薄い色から順に生地全体にその色を引き、次に色に移る際に残したい部分に溶けたロウを筆にとって、花の形に合わせて伏せる。
今ある色に、「ある色」を足すと次の色になるような色を「想像して」彩色する。
【解説 生地は色を付けると、下の色と混ざり合って次の色に変化する・・・
即ち A(今ある色)+X(実際に挿す色)=B(次に目に見える色)となるので
先生は、Bの色を目指してXの色を実際に引く】
この天才的な色彩感覚を過去の経験値から引き出して実践し、この着物の場合は
白→薄い黄色→薄いピンク→薄い紫→赤紫→紫→濃い青紫→黒
という7回にも及ぶ色を重ねることで、実際には黒に見える地色を作っている。
さらにその過程で、残したいジャカランタの花の部分にロウを使って伏せて、過去の色を残すことで色彩を表現するという技法を用いている。
染めが進めば進むほど、ロウで伏せられた部分が多くなり、最後のほうはロウだらけのバリバリの生地になっていくことから目で見る分には、染め上がりの想像が非常に難しく、染め上がりの完成した色彩の設計図が先生の頭の中に確りとイメージできていないと、花の一体どの部分を伏せたらよいのか解るはずがない。

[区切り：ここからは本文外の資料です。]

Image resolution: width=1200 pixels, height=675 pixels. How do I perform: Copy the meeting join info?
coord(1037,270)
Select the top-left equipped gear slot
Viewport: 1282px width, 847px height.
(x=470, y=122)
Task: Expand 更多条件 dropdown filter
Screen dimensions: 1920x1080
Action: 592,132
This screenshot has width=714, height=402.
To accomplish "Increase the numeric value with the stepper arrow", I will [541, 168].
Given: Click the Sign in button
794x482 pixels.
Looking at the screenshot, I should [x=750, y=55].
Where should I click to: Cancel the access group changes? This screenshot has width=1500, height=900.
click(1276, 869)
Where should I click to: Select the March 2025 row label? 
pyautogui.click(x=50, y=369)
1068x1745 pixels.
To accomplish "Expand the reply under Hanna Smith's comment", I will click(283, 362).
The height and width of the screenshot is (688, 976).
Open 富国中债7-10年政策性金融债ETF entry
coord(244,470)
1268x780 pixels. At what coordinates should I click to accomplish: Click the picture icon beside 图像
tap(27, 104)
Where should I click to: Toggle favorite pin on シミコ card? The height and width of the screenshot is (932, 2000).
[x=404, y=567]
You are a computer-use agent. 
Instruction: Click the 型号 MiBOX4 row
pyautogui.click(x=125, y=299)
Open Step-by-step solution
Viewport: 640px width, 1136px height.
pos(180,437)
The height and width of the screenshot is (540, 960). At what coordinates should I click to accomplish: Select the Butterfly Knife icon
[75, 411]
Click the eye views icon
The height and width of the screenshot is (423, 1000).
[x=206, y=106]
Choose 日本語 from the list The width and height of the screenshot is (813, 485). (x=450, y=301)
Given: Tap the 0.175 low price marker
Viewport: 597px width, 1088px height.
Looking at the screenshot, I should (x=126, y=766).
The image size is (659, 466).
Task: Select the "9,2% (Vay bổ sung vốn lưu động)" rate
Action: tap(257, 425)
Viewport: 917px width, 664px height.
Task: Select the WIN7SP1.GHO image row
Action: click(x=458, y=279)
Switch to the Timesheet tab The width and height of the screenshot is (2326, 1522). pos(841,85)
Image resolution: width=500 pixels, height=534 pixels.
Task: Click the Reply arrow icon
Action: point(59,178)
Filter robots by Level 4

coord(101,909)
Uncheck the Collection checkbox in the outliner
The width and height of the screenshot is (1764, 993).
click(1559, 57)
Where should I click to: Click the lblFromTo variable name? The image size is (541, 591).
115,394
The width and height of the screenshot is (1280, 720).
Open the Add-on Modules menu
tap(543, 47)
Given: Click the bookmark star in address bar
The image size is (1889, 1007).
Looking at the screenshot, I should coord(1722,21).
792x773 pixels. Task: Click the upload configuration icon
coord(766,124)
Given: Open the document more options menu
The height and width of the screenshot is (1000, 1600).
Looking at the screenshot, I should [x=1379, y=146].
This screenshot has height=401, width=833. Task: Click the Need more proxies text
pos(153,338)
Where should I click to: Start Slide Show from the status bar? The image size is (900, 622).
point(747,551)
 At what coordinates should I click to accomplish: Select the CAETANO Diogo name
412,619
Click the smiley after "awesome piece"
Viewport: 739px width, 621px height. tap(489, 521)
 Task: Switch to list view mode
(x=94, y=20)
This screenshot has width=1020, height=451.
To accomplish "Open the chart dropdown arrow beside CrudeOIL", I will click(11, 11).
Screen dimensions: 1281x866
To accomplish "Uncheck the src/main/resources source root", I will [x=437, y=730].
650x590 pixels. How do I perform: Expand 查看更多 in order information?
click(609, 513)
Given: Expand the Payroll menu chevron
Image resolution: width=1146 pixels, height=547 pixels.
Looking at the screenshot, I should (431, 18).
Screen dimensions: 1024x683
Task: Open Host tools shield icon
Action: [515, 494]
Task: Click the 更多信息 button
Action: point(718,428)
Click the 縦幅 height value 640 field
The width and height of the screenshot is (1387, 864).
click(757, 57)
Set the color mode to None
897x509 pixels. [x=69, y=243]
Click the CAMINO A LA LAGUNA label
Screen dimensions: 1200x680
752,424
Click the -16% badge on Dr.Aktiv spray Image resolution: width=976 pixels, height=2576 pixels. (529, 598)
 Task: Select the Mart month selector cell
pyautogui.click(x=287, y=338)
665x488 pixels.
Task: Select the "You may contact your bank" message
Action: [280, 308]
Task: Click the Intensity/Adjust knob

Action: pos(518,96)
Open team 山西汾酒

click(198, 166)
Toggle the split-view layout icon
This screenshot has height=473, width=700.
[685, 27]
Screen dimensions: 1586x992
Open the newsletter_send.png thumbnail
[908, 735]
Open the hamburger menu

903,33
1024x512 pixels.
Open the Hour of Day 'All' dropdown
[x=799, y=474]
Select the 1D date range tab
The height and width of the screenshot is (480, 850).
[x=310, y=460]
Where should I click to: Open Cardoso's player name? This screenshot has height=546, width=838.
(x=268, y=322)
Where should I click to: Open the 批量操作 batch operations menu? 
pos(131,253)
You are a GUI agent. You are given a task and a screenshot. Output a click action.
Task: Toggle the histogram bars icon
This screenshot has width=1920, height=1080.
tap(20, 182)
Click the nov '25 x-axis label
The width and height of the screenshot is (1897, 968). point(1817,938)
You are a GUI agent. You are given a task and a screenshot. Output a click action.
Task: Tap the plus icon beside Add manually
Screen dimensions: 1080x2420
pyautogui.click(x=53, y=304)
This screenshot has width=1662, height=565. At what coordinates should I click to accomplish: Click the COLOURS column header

これこそ、先生が自ら発案し完成した「重ねローケチ染め」の極意。
もちろん、他に真似ができるはずはない。
そしてこの着物には、前述した以外にもたくさんの美しい色が使われている。
この完成した作品をみて松田先生は「僕の生涯随一の作品」と仰いました。
ご自身の新しい表現の扉を開いた作品とも称してくださいました。こうして、南アフリカの人々が成し遂げた人類の融和を漆黒の大地に咲く「奇跡の花園」という形で表現した作品が完成しました。